> Dokumen Sumber
******

Jokowi Cantumkan Pasal Darurat di RAPBN 2023, Loh Kenapa?
Jakarta, CNBC Indonesia - Rancangan anggaran pendapatan dan belanja negara (RAPBN) 2023 sudah disampaikan Presiden Joko Widodo (Jokowi) kepada Dewan Perwakilan Rakyat (DPR).
Defisit Anggaran Pendapatan dan Belanja Negara (APBN) pada 2023 dirancang sebesar Rp 598 triliun atau 2,85% terhadap produk domestik bruto (PDB).
Belanja negara dipatok sebesar Rp 3.041,7 triliun. Meliputi belanja pemerintah pusat Rp 2.230 triliun dan transfer ke daerah dan dana desa Rp 811,7 triliun. Khususnya untuk belanja subsidi direncanakan Rp 297,1 triliun, dengan mayoritas energi.
Sementara itu pendapatan negara diperkirakan Rp 2.443,5 triliun, didominasi oleh penerimaan perpajakan yang sebesar Rp 2.016,9 triliun.

******

> Baris yang Ditampilkan
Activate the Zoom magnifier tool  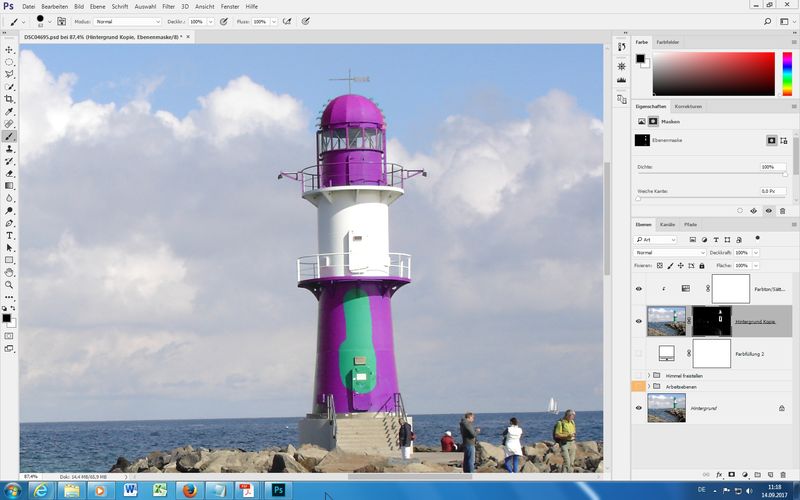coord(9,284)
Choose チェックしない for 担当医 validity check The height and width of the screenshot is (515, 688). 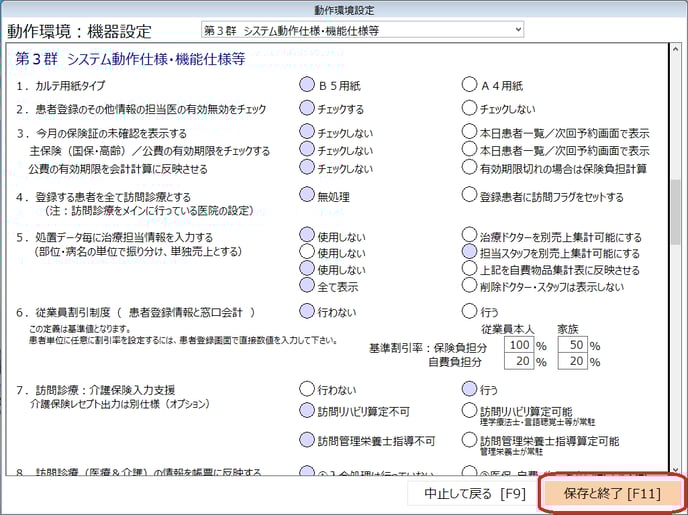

******

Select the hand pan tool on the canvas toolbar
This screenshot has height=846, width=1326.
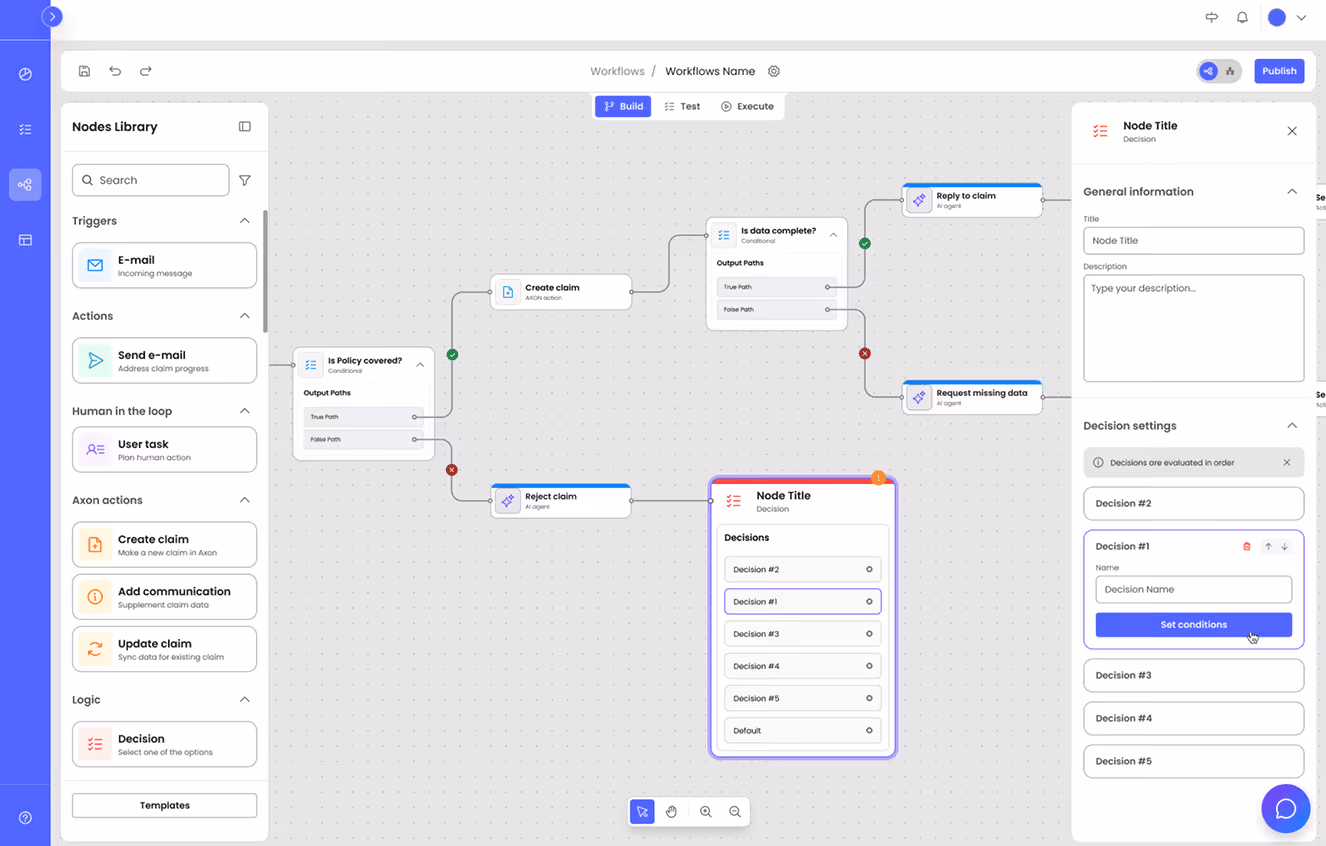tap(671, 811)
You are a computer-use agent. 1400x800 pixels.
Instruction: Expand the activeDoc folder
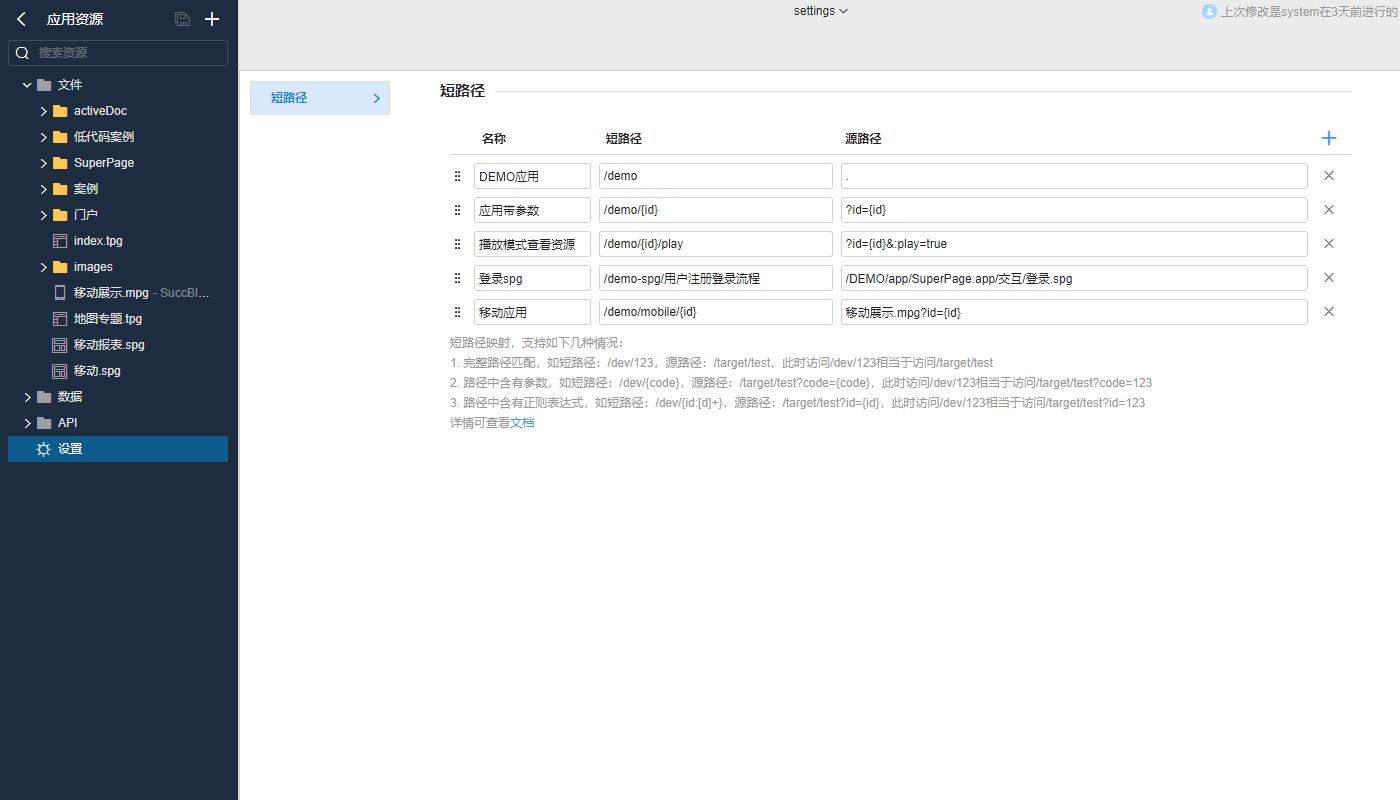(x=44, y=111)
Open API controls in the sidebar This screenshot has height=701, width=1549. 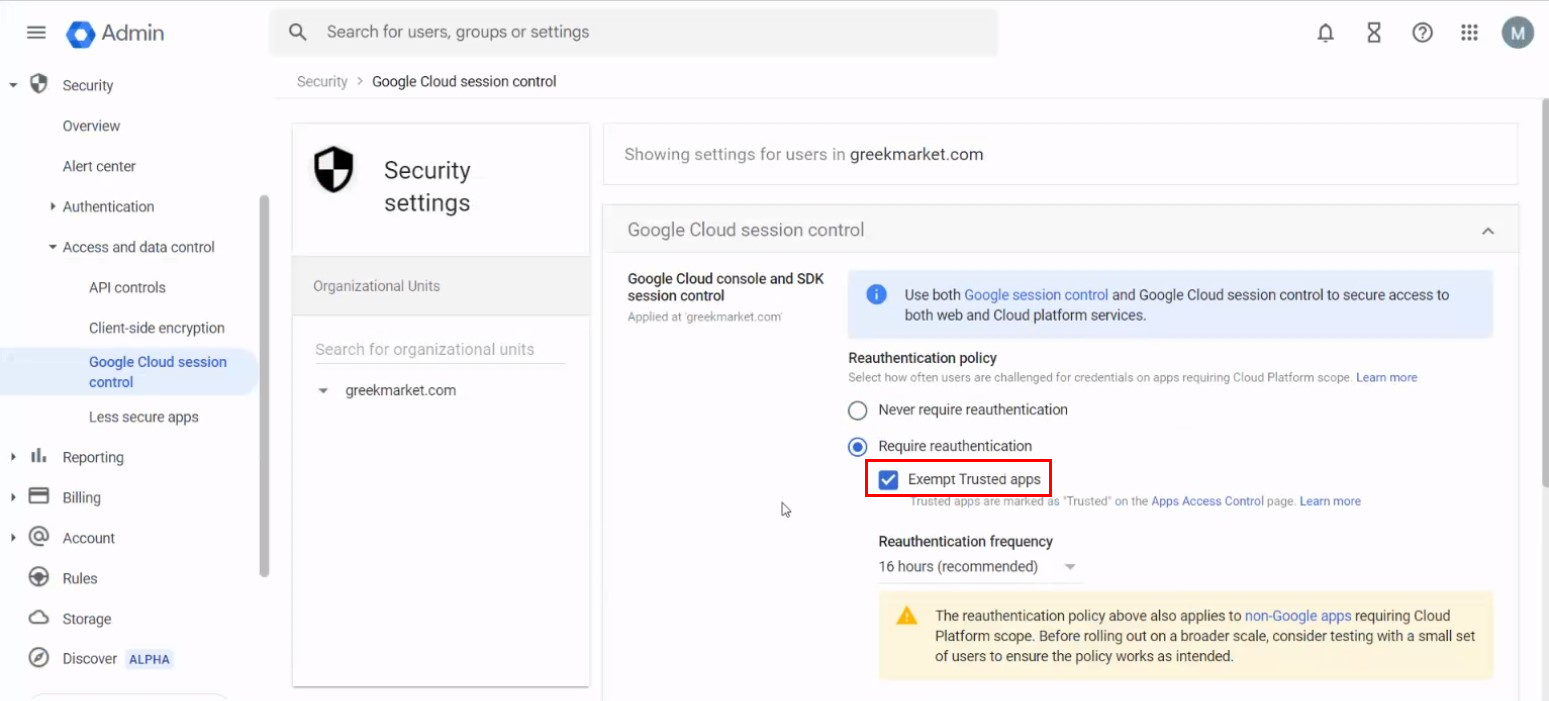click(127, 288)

******

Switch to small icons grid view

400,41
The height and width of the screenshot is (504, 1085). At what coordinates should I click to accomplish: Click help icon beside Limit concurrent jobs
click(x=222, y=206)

******

> Kegiatan
1 – Sunting bagian artikel tentang RAPBN 2023 dari "Belanja negara dipatok" sampai "Rp 2.016,9 triliun.", lalu tuliskan kembali dengan "dipatok" diganti menjadi "ditetapkan".
2 – Lanjutkan artikel tentang RAPBN 2023 mulai setelah kalimat terakhir yang ditampilkan.

> Jawaban Tugas
1 –
Belanja negara ditetapkan sebesar Rp 3.041,7 triliun. Meliputi belanja pemerintah pusat Rp 2.230 triliun dan transfer ke daerah dan dana desa Rp 811,7 triliun. Khususnya untuk belanja subsidi direncanakan Rp 297,1 triliun, dengan mayoritas energi.
Sementara itu pendapatan negara diperkirakan Rp 2.443,5 triliun, didominasi oleh penerimaan perpajakan yang sebesar Rp 2.016,9 triliun.

2 –
"Defisit anggaran tahun 2023 direncanakan sebesar 2,85% terhadap PDB atau Rp598,2 triliun. Defisit anggaran tahun 2023 merupakan tahun pertama kita kembali ke defisit maksimal 3% terhadap PDB," ungkap Jokowi dalam Sidang Tahunan MPR/DPR, Selasa (16/8/2022)
Mengingat kondisi perekonomian yang penuh ketidakpastian, pemerintah memasang pasal darurat dalam RUU APBN 2023.
"Dalam keadaan darurat, Pemerintah dapat melakukan langkah antisipasi dengan persetujuan Dewan Perwakilan Rakyat," bunyi pasal 46.
Disampaikan, pada ayat berikutnya persetujuan Dewan Perwakilan Rakyat merupakan keputusan yang tertuang di dalam kesimpulan Rapat Kerja Badan Anggaran Dewan Perwakilan Rakyat dengan Pemerintah, yang diberikan dalam waktu tidak lebih dari 2x24 (dua kali dua puluh empat) jam setelah usulan disampaikan Pemerintah kepada Dewan Perwakilan Rakyat.
"Pemerintah dapat mengambil langkah-langkah antisipasi sebagaimana dimaksud pada ayat (1) sesuai dengan ketentuan peraturan perundang-undangan," ujarnya.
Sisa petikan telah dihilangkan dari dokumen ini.